The format of this publication meets user needs for a greater wealth of information on maternity services in England. Benefits to users include the publication of detailed data on a monthly basis together with associated data quality measures, as well as a visual representation of the national picture on a monthly basis.
The aggregate underlying data provides a much greater scope of analysis and will support a variety of local uses as well as meeting our obligations under the Code of Practice for Statistics and the Transparency Agenda.
The format of this publication balances the need for increased frequency of reporting and scope of analysis with NHS England resources and production time. NHS England is publishing the data in an HTML format, whilst supporting the Open Data initiative by also publishing data in a machine-readable format. By publishing a range of clearly defined measures in a timely fashion we hope to support discussions between providers and commissioners about caseload and activity and promote a virtuous cycle of improving data quality, through use.
For MSDS version 2.0 analysis, we stopped producing the basic suite of data tables as part of this publication. However, the machine-readable data files are very detailed and allow data users to easily produce custom tabulations as required for their own analytical purposes.

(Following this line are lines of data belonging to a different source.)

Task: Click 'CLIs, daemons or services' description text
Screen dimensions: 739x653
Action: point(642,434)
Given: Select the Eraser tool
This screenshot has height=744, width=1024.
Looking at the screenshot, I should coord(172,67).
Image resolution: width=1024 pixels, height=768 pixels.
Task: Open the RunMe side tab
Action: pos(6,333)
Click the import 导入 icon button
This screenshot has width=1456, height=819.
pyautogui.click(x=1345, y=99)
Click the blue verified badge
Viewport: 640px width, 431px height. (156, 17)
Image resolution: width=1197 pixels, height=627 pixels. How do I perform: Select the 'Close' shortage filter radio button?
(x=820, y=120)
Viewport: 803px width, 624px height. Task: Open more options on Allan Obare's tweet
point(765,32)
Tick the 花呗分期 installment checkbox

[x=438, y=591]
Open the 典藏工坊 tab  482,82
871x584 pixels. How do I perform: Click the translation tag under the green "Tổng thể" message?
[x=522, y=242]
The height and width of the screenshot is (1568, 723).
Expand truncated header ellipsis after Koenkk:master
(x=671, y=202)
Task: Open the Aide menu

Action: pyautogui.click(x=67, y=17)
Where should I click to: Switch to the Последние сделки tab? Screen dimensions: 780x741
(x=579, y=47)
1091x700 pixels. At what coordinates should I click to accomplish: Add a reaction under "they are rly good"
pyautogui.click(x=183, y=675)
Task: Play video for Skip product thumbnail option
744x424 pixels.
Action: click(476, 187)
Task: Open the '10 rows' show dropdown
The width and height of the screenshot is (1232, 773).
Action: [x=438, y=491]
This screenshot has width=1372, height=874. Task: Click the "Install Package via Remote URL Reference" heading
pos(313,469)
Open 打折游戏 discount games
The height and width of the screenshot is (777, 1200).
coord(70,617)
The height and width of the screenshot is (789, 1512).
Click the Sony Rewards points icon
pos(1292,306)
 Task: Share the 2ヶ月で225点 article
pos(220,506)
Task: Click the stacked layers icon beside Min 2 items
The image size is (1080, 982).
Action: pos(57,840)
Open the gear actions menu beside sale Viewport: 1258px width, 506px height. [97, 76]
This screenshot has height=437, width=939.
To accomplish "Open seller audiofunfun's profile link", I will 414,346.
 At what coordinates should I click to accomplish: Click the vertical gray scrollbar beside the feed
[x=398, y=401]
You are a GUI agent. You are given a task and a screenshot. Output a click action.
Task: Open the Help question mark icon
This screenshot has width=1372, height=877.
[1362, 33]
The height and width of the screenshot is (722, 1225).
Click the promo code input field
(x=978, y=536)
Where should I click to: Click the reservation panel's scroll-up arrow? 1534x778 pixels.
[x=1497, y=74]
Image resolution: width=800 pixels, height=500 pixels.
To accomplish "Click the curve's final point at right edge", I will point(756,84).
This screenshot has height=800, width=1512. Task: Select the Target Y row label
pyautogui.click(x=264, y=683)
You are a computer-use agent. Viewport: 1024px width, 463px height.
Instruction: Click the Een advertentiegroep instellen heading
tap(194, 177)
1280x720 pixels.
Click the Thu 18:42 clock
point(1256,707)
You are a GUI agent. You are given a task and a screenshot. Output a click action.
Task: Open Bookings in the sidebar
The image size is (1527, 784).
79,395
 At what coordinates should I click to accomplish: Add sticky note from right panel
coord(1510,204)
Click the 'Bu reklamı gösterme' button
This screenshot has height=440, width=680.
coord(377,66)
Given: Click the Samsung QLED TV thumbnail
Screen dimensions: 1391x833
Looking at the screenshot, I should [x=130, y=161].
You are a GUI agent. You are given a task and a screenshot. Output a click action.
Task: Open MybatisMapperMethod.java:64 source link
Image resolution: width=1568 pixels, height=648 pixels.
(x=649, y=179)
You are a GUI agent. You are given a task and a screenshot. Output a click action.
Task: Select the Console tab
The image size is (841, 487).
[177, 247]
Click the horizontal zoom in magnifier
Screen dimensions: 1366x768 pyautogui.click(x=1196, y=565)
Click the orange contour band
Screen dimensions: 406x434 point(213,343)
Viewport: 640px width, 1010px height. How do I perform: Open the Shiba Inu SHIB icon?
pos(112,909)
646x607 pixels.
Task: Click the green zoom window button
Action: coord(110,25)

Assessment of user needs and perceptions
This refers to the processes for finding out about users and uses, and their views on the statistical products.
The purpose of the MSDS monthly reports is to provide maternity service providers, commissioners and other stakeholders with timely information about activity. This is intended to support changes in commissioning arrangements as services move from block commissioning to commissioning based on activity and outcomes for mothers and babies.
For members of the public, researchers and other stakeholders, the release provides up to date information about the people in contact with services.
NHS Digital, prior to the merger with NHS England, held a number of workshops for maternity service providers and system suppliers, providing updates on the development of the data set and allowing clinicians, system administrators and informatics staff to provide feedback during the development stage. NHS England continues to hold workshops with service providers and system suppliers, providing relevant updates on data quality and future development of the data set, and obtaining feedback on use of the data.
NHS Digital, prior to the merger with NHS England, also held workshops with analysts who use MSDS data and other maternity data to seek feedback to inform further development of the monthly reports and other outputs and encourage wider use of MSDS data.
Balance between performance, cost, and respondent burden
This refers to the effectiveness, efficiency and economy of the statistical output.
As a 'secondary uses' data set, the MSDS does not require the collection of new data items by maternity providers. It re-uses existing clinical and operational data for purposes other than direct patient care.
Only three of the data tables are required to flow in every MSDS submission (MSD001, MSD002 and MSD101); completion of the remaining tables is only necessary when activity has occurred that is captured within these tables.
Confidentiality, transparency and security
This refers to the procedures and policy used to ensure sound confidentiality, security and transparent practices.
All publications are subject to a standard NHS England risk assessment prior to issue. Disclosure control is implemented where deemed necessary.
Please see links below to relevant NHS Digital policies, these will be replaced with new combined NHS England policies in time:
Administrative Sources
Maternity Services Data Set (MSDS): this is a patient-level data set that captures information about activity carried out by Maternity Services relating to a mother and baby(s), from the point of the first booking appointment until mother and baby(s) are discharged from maternity services. This is a secondary uses data set, which re-uses clinical and operational data for purposes other than direct patient care.